Von Lesern eingesendete Zeitblüten:

Rausgehen ins Wohnzimmer des Lebens

Wie komisch wir Menschen doch sind.

Das, was uns unglücklich machte, an das erinnern wir uns immer.

Wo ist denn der Platz für all das Schöne?

Da mache ich in Gedanken aus meinem Hirn eine Wohnung.

Für all das weniger Auferbauende ist ein Zimmer reserviert.

Dort leg ich es rein.

Die Türe darf ruhig offen bleiben.

Es darf dort sein. Ich kann dort jederzeit reinschauen. Aber auch wieder rausgehen, ins Wohnzimmer des Lebens.

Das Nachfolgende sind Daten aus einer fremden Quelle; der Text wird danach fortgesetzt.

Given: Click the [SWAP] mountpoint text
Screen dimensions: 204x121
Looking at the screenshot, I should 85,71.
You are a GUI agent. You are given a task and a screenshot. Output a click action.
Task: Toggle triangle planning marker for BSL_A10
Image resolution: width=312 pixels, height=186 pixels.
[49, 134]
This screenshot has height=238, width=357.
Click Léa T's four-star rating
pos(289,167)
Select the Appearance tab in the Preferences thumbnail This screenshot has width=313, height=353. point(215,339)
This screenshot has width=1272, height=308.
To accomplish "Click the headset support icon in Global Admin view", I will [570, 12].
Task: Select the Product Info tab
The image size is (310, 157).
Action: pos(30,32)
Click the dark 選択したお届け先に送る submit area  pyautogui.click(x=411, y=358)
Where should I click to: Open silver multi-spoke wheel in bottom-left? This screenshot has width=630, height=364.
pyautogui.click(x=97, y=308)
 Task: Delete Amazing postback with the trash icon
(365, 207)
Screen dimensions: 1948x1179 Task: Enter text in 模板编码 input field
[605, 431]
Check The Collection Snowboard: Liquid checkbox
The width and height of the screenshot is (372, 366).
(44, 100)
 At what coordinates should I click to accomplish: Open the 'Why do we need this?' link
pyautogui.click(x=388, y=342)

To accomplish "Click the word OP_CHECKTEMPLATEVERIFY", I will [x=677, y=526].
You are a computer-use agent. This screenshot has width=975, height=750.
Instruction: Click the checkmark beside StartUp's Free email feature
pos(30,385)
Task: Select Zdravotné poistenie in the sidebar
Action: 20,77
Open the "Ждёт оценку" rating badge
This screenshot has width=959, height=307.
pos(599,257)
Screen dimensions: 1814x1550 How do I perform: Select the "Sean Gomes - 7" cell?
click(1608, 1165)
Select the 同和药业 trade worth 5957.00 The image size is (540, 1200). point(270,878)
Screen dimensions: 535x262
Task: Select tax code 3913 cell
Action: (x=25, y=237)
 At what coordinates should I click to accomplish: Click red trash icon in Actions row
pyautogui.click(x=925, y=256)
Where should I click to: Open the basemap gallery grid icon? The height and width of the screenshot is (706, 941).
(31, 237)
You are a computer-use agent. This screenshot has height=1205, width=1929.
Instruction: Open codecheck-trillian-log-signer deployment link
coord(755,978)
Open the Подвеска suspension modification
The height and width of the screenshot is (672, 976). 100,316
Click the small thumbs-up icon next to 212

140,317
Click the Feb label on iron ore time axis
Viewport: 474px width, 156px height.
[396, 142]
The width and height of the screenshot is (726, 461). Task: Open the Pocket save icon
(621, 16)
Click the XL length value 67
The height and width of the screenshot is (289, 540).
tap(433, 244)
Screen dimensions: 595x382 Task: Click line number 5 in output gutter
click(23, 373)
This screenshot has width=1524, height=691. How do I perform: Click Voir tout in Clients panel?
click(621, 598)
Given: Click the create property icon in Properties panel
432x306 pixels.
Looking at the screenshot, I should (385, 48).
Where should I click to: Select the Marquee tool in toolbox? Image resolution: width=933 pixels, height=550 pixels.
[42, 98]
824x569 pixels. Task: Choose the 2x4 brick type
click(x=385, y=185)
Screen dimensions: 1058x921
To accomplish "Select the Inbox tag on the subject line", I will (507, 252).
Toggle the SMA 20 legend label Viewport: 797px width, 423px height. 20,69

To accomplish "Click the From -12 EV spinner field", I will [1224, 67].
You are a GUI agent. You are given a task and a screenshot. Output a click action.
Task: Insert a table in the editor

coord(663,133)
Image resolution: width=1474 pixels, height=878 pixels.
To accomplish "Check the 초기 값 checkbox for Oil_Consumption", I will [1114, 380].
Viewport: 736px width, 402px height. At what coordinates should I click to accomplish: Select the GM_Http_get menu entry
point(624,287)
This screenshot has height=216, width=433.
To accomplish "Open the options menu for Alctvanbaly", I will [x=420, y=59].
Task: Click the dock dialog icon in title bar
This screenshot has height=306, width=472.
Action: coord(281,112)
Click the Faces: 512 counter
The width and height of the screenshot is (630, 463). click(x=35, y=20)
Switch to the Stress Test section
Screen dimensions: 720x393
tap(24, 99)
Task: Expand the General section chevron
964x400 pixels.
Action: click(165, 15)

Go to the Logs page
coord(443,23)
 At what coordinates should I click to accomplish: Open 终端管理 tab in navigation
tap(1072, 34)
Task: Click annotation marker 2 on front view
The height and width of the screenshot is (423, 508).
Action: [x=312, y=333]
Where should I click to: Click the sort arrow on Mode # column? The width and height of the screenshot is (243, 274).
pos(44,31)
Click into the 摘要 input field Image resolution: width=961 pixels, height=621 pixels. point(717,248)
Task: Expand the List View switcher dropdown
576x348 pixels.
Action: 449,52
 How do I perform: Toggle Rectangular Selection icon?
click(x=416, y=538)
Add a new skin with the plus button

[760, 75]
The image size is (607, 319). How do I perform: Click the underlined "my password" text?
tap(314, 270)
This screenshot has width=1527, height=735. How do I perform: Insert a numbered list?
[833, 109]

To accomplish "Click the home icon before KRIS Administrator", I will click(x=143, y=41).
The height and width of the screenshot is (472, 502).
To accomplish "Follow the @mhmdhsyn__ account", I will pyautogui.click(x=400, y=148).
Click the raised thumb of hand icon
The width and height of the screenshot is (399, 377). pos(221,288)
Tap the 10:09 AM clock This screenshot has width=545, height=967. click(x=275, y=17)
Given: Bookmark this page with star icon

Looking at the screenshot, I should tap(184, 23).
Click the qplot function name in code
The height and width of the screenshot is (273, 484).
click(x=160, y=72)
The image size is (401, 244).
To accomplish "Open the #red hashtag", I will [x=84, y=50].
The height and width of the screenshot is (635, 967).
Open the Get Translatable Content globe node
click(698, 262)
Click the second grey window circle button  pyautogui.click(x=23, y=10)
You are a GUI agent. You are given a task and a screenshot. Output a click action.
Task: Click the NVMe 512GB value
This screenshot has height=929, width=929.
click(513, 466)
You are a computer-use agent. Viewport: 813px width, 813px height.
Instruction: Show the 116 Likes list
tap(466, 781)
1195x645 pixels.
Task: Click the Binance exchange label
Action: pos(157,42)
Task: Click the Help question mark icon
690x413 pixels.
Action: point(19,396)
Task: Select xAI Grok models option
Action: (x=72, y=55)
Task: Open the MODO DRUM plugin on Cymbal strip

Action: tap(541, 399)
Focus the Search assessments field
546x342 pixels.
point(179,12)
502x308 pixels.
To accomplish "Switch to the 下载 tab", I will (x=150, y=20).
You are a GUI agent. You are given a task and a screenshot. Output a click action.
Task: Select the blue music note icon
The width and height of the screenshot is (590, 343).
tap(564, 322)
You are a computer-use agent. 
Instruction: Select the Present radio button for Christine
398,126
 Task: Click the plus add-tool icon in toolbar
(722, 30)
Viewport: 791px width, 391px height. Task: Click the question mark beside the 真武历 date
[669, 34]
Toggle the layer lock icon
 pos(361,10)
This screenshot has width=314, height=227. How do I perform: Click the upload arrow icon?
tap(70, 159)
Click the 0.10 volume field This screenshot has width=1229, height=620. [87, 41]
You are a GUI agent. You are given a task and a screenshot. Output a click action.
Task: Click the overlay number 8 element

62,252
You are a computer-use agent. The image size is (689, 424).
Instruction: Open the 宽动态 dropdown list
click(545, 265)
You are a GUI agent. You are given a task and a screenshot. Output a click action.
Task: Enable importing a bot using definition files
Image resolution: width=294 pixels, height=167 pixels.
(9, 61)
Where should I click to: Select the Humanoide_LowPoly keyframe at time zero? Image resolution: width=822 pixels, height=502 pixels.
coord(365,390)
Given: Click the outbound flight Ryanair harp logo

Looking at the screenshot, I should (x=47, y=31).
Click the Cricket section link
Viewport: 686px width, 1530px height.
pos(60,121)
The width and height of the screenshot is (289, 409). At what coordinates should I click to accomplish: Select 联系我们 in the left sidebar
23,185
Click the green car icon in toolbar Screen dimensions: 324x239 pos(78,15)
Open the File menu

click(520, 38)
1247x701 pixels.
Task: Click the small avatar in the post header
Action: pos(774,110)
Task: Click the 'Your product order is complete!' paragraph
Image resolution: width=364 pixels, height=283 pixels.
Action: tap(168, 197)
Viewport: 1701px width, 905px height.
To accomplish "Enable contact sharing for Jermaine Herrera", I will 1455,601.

Und mich an allem Schönen, was ja auch im Überfluss vorhanden ist, erfreuen.

Hans A. Zuber

In der weißen Grube

Wenn mir alles zu viel wird, setze ich mich auf den Fußboden mit dem Rücken gerade zur Wand, schließe die Augen und stelle mir vor, mitten in einer vollkommen weißen, offenen Grube zu sitzen.

Ich kann das innerliche „Abtropfen“ von Problemen und belastenden Gedanken förmlich spüren.

Nach ca. 10 bis 15 Minuten bin ich wieder kraftvoll und zuversichtlich.